Flushing's High School's Independent Voice

Students Speaking Out on Coming Out

December 20, 2016

Flushing High School junior Elliot Pray is not afraid of telling people who he is. “Hi! I’m gay,” he’s gone up to people in the halls and declared. Elliot is a pansexual, transgender male, something he does not hide as vice president of FHS’s Gay Straight Alliance, but it wasn’t always that way. “It used to take me months (to tell someone he’s pansexual),” he says, but now, it’s no big deal. Gay Straight Alliance President, Syd Brown agrees; “The more people you come out to, the easier it gets…. it’s not a big thing to me anymore, but it used to be the scariest thing in the world.”

Syd, who identifies as a panromantic, asexual, nonbinary human, first came out to via social media to their friends, and in an email to their mother.  Sophomore  Bailey Gannon, however, came out as bisexual in a “whole big stereotypical sit-down in the dark, at a sleepover with my best friends,” while it just came up in conversation for Aria Pierson, another bisexual sophomore. Syd says there is no one way to come out; “I think coming out is a super personal experience and whatever works for you works for you,.” depending on environment.

Despite differences in delivery, Elliot, Syd, Bailey, and Aria all came out to their friends, before family. Some family members were more accepting than others, but all said they felt more pressure, when it came to family. “It’s easier to come out to friends… when you come out to family, it feels like they aren’t as replaceable. We share the same last name,” Elliot explains. Bailey agrees; “It’s the people that are supposed to love you unconditionally that could end up hurting you the most if they don’t accept it.”

To avoid hurting LGBTQ teens coming out, members of the Gay Straight Alliance have practical advice. Feel free to ask questions, but do so privately and never ask “Are you sure?” Do not say it is a phase. Be supportive, but “don’t freak out”. And for those who have a hard time comprehending what they have been told “Google is a thing!” reminds Elliot.

RECORDS:
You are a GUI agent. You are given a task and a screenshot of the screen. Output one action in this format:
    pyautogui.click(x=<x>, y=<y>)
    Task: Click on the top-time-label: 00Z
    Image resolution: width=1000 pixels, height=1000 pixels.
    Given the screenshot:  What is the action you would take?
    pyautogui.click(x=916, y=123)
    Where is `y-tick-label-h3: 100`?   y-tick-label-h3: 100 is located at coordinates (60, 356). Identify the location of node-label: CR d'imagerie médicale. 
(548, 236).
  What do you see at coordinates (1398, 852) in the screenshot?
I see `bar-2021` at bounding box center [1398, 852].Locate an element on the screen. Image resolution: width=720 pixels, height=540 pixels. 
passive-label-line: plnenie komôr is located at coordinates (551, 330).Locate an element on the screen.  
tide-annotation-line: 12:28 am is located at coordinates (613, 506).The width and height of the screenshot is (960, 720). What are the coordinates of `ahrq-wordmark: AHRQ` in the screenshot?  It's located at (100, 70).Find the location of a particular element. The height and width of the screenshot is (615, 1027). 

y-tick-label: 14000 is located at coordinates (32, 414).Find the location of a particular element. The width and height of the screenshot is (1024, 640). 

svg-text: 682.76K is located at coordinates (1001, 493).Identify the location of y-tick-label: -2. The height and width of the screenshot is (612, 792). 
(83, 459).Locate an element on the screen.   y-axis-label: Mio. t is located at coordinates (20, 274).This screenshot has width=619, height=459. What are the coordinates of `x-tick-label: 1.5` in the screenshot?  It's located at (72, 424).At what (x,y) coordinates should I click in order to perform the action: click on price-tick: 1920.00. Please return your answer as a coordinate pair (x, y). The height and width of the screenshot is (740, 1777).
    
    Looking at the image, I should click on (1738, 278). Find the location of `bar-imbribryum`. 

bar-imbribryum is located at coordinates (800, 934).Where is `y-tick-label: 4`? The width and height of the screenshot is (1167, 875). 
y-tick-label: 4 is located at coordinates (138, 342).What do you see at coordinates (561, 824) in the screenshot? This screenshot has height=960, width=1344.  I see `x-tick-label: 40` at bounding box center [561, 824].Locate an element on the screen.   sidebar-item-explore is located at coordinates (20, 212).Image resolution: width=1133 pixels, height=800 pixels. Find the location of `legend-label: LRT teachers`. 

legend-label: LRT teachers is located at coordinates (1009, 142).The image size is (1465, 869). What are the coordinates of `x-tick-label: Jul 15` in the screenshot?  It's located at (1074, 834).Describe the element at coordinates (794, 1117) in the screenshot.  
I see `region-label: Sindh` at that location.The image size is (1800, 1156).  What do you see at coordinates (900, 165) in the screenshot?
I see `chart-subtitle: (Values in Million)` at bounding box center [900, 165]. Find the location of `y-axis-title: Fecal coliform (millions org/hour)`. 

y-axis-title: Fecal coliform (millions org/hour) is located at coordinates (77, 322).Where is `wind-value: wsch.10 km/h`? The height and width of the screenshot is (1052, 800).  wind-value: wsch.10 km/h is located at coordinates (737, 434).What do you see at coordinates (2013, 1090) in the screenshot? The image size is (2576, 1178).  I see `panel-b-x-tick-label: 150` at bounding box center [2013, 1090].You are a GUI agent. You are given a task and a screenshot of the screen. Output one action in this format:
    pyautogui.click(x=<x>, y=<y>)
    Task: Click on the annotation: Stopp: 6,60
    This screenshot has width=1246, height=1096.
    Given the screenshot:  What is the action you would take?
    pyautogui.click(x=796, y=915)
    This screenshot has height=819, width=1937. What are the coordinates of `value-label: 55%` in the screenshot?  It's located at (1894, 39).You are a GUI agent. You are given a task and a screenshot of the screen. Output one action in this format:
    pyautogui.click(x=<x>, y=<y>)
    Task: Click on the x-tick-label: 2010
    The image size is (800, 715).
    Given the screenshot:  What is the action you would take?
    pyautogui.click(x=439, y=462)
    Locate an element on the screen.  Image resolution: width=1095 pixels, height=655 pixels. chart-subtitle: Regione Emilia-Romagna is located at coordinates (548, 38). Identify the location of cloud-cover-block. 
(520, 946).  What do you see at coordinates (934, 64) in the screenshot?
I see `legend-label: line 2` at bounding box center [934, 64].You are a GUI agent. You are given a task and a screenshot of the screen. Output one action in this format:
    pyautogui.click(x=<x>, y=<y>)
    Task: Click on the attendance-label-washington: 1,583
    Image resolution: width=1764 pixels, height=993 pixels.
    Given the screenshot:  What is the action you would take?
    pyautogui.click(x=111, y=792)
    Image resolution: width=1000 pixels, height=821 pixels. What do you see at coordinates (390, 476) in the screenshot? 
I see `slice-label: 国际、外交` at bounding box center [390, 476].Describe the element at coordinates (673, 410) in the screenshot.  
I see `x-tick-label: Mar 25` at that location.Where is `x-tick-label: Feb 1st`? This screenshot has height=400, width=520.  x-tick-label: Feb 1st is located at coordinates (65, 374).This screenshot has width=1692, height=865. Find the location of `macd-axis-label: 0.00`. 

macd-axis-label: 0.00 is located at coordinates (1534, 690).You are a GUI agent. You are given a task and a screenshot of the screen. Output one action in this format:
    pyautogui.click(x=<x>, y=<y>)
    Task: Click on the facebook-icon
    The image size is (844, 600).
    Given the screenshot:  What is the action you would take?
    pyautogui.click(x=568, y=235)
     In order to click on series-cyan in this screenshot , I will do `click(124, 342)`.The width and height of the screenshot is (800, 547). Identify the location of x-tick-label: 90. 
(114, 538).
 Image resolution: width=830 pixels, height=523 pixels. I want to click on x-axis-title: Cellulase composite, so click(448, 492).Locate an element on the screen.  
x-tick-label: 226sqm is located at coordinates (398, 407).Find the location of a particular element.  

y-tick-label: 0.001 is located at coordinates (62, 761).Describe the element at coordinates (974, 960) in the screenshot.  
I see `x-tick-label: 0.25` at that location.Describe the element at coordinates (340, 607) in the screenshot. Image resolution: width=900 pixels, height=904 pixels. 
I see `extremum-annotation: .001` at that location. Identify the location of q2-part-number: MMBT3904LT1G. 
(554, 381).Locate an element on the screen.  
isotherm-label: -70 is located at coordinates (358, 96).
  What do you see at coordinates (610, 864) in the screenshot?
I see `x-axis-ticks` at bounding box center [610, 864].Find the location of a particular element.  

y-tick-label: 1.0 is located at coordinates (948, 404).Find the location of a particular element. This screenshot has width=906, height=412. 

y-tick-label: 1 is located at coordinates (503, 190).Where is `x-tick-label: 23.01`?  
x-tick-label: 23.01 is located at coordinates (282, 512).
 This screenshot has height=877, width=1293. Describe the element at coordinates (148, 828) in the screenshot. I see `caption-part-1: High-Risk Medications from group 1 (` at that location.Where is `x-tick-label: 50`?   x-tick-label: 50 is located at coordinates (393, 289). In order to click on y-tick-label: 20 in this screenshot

TASK TO COMPLETE: Can you reproduce the stretch of the coming-out article from "Syd, who identifies" through "depending on environment." word for word? Work only from the coming-out article, not the rows.

RESULT:
Syd, who identifies as a panromantic, asexual, nonbinary human, first came out to via social media to their friends, and in an email to their mother.  Sophomore  Bailey Gannon, however, came out as bisexual in a “whole big stereotypical sit-down in the dark, at a sleepover with my best friends,” while it just came up in conversation for Aria Pierson, another bisexual sophomore. Syd says there is no one way to come out; “I think coming out is a super personal experience and whatever works for you works for you,.” depending on environment.